Re: ID vs.?

From: Richard Wein (rwein@lineone.net)
Date: Fri Sep 08 2000 - 08:26:36 EDT

  • Next message: Susan Brassfield Cogan: "Re: Definitions of ID"

    Correction. I wrote:

    >From: Stephen E. Jones <sejones@iinet.net.au>
    [...]
    >>CH>However, that is not what the leaders of the ID movement are engaged
    in.
    >>>They call ID science, but refuse to hold to the standards of science.
    >>
    >>What does Cliff think Mike Behe's irreducible complexity hypothesis
    >>is? He has proposed it as a testable, falsifiable hypothesis, and
    >>his scientific critics have in fact subjected it to scientific
    >>criticism:
    >
    >I note that, despite my lengthy explanations, Stephen *still* doesn't
    >understand the meaning of falsifiability.

    I didn't read Stephen's paragraph carefully enough. Since it followed on
    from Cliff's paragraph on ID, and since Behe himself usually talks in
    terms of falsification of ID, I assumed Stephen was talking about the ID
    hypothesis, which I have already shown is not falsifiable. Now I see that
    Stephen was talking about Behe's *IC* hypothesis.
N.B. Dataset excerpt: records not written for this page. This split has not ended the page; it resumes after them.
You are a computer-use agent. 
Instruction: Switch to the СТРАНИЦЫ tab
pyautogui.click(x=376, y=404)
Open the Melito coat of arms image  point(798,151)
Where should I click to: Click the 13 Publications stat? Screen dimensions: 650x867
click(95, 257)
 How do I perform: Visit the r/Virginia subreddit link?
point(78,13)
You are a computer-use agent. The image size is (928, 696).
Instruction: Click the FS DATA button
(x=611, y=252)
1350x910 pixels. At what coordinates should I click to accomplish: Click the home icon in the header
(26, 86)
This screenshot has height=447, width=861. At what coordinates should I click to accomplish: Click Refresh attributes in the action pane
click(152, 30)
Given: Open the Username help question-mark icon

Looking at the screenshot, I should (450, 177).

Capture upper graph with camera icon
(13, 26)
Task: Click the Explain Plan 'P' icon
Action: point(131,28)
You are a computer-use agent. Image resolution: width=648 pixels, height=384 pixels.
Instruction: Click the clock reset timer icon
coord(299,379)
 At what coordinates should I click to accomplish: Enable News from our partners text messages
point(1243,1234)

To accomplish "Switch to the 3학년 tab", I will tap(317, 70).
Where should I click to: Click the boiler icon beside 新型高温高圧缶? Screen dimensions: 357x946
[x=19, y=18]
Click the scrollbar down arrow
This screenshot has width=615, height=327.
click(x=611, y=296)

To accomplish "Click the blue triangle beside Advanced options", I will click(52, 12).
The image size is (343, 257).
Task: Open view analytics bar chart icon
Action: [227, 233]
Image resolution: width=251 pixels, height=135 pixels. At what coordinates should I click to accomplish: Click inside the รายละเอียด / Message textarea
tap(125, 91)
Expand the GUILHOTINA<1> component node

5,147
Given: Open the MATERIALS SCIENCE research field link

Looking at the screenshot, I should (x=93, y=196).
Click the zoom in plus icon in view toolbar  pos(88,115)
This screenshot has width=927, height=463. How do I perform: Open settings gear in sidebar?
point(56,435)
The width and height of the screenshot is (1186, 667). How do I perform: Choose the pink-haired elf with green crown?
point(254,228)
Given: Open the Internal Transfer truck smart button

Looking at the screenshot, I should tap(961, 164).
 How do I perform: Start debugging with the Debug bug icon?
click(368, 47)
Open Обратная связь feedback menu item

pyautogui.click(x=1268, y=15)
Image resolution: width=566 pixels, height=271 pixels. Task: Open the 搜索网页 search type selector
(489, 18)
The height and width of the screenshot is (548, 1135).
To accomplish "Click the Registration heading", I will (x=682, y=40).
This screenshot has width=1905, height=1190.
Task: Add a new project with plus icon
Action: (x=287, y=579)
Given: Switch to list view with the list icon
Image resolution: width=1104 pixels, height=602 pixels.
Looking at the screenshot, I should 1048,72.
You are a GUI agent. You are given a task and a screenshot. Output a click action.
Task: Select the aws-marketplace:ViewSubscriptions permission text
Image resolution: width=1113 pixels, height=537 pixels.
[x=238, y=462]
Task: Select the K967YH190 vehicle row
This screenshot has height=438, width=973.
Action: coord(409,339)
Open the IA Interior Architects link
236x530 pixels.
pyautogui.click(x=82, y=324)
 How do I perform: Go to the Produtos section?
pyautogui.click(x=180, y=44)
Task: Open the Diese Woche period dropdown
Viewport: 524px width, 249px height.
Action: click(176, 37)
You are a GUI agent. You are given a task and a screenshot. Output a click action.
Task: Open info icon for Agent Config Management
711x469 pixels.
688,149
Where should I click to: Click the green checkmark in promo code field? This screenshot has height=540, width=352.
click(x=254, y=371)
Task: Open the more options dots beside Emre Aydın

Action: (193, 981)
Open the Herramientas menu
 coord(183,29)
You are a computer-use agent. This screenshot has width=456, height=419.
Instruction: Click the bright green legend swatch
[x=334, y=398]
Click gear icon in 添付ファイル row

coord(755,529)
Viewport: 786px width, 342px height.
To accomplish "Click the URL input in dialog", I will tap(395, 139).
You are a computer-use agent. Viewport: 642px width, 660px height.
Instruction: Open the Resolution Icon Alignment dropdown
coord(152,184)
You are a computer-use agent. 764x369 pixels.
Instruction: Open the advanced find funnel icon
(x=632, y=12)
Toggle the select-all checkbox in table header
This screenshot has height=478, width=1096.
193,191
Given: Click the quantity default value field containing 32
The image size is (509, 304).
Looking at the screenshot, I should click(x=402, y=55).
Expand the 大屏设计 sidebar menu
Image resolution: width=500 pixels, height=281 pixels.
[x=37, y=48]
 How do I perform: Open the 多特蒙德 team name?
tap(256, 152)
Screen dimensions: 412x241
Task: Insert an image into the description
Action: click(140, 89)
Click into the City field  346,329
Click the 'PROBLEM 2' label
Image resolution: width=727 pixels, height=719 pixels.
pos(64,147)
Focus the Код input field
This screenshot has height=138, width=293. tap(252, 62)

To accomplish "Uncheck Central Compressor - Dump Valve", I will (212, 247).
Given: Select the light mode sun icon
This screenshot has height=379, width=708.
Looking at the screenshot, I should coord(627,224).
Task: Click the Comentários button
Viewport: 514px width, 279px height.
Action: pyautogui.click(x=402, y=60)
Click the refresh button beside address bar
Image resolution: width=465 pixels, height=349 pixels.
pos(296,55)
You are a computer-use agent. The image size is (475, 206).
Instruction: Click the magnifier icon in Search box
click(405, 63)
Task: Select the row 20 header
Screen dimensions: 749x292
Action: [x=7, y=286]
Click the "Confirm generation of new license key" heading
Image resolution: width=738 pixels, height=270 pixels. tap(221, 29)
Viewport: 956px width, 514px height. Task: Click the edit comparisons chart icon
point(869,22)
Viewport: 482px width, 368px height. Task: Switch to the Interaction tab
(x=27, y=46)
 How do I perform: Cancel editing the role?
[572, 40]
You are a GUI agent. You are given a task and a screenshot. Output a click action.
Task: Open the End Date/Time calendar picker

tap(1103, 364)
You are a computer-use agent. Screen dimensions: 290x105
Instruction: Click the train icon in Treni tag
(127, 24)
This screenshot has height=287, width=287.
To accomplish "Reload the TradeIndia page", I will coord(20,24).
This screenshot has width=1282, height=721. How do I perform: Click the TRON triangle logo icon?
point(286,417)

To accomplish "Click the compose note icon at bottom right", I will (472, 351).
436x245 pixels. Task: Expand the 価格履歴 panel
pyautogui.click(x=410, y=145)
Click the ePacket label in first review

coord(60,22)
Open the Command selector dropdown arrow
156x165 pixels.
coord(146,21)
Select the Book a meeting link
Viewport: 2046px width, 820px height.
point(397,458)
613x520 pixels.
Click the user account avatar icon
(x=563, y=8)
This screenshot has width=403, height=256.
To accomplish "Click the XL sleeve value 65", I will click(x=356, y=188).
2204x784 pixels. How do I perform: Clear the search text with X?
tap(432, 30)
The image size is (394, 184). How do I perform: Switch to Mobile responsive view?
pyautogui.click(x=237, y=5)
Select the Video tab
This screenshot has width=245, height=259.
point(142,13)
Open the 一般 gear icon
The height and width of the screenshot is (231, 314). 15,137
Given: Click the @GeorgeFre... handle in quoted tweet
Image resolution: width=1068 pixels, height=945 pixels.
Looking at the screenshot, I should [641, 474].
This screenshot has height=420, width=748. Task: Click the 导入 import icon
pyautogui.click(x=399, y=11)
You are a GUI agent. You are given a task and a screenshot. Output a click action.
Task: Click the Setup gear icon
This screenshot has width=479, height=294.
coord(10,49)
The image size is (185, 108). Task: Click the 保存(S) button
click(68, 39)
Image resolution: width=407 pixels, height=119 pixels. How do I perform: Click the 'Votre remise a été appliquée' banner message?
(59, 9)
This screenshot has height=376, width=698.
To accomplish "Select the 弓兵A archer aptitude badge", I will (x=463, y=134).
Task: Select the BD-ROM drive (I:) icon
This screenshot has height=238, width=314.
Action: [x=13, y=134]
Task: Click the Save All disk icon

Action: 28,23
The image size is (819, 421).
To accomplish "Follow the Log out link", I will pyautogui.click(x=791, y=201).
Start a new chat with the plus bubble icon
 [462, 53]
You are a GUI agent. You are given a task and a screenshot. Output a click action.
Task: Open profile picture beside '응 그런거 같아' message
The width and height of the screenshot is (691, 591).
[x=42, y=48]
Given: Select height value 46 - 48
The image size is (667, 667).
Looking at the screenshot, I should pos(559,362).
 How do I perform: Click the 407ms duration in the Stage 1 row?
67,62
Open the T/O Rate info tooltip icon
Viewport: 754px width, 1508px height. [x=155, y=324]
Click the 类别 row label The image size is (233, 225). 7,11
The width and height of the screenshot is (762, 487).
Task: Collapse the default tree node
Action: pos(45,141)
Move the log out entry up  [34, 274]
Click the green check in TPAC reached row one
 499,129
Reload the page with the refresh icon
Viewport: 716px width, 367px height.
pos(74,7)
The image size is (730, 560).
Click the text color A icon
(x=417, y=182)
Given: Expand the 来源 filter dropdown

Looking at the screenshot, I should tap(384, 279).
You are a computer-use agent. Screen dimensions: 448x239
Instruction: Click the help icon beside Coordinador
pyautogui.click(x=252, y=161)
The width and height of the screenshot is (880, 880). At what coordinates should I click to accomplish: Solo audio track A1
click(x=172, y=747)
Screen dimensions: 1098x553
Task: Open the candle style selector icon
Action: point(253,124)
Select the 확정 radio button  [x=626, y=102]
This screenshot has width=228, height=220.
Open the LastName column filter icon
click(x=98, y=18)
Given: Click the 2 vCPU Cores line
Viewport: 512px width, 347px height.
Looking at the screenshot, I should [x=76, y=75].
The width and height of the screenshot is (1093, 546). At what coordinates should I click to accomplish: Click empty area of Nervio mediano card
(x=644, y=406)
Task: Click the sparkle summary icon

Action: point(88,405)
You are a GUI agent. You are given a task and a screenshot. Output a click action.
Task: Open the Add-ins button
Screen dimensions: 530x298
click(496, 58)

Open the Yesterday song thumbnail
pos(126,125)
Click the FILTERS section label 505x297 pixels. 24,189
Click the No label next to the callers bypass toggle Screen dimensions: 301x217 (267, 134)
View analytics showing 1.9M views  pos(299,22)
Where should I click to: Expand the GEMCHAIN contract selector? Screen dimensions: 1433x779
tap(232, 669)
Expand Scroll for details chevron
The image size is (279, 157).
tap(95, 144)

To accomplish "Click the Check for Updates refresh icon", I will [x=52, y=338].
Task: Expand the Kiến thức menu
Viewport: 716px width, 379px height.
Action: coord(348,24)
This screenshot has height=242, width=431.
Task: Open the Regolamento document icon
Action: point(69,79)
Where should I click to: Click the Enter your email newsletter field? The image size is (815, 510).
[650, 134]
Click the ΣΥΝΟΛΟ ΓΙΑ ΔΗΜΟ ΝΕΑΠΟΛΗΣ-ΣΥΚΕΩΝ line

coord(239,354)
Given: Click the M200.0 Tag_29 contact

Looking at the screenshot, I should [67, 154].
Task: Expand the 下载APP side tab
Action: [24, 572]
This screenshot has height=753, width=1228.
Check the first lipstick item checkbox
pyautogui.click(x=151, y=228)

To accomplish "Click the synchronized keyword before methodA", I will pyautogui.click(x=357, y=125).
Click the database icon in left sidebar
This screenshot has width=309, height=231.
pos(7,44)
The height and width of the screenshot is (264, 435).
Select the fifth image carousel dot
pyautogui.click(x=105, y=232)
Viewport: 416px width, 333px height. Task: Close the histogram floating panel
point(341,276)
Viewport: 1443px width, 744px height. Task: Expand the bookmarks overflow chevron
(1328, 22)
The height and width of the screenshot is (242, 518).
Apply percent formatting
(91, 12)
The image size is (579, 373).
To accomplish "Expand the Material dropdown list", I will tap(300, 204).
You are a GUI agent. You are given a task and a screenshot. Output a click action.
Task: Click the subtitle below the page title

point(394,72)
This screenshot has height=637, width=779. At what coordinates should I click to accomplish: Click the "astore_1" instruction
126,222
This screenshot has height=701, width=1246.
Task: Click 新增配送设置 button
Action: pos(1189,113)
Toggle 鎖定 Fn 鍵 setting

    Now, I don't think Behe ever refers to an "IC hypothesis" as such, so it's
    not entirely clear to me what Stephen means by it. Rather than ask others to
    provide clarification of what this hypothesis is, it would be more
    appropriate for Stephen to say what *he* thinks it is, since he's the one
    supporting it. But, I doubt he'll do so. I guess Stephen means something
    like this: "Certain biological systems possess a property called irreducible
    complexity, and systems with this property are necessarily the result of
    intelligent design."

    To falsify this hypothesis, it would be necessary to demonstrate that a
    particular IC system evolved without ID. Given that the mechanism of ID is
    totally unspecified and is allowed (by its proponents) to be supernatural,
    such a demonstration is impossible. No matter how carefully organisms were
    observed, it would never be possible to establish that no intelligent
    designer interfered in their evolution. A demonstration of the theoretical
    possibility of an IC system evolving naturally would be possible, but I
    don't think this would count as a falsification, and I'm sure it wouldn't be
    accepted by IDers. Behe could always claim that such a demonstration was not
    detailed or realistic enough to convince him.

    Furthermore, for the IC hypothesis to be falsified, it would be necessary to
    have a more rigorous definition of IC, which would enable us to definitively
    say whether a certain system is IC or not. Otherwise, it is always open to
    Behe to argue that the system in question is not IC after all. (It would, of
    course, be embarrassing for him if this were a system that he'd already
    declared to be IC, but I doubt that that would stop him from changing his
    mind if necessary.)

    Incidentally, I wonder whether Stephen deliberately chose to mention the IC
    hypothesis rather than the ID hypothesis, or if he simply failed to
    differentiate between the two. Probably the latter, as this is the kind of
    mistake that Behe himself makes:

    "In fact, my argument for intelligent design is open to direct experimental
    rebuttal. Here is a thought experiment that makes the point clear. In
    Darwin's Black Box (Behe 1996) I claimed that the bacterial flagellum was
    irreducibly complex and so required deliberate intelligent design. The flip
    side of this claim is that the flagellum can't be produced by natural
    selection acting on random mutation, or any other unintelligent process. To
    falsify such a claim, a scientist could go into the laboratory, place a
    bacterial species lacking a flagellum under some selective pressure (for
    mobility, say), grow it for ten thousand generations, and see if a
    flagellum--or any equally complex system--was produced. If that happened, my
    claims would be neatly disproven.(1)"
    (http://www.discovery.org/embeddedRecentArticles.php3?id=445)

    Note that Behe confuses rebuttal of his *argument* for intelligent design
    with falsification of the ID hypothesis (the title of this section is "Is
    Intelligent Design Falsifiable?"). He then puts forward a more limited
    hypothesis for falsification: "that the flagellum can't be produced by
    natural selection acting on random mutation, or any other unintelligent
    process." Now, if we take only this more limited hypothesis, and if Behe is
    prepared to deny the possibility of an unknown designer interfering in the
    experiment he suggests (and I don't know what the basis for such a denial
    would be), then this hypothesis is falsifiable in principle (though probably
    not in practice, since the amount of time and number of organisms available
    to the experimenters would be miniscule in comparison to those that were
    available in the wild).

    The remainder of my response still stands...

    >Not that falsifiability alone is
    >sufficient to make a claim scientific anyway--evidence is required.
    >Stephen's idea that scientific criticism of an argument makes that argument
    >(or the hypothesis it purports to support) scientific seems to be on a par
    >with his idea that, for a theory to be considered scientific, there must be
    >a telling argument *against* it. In other words, it's nonsense.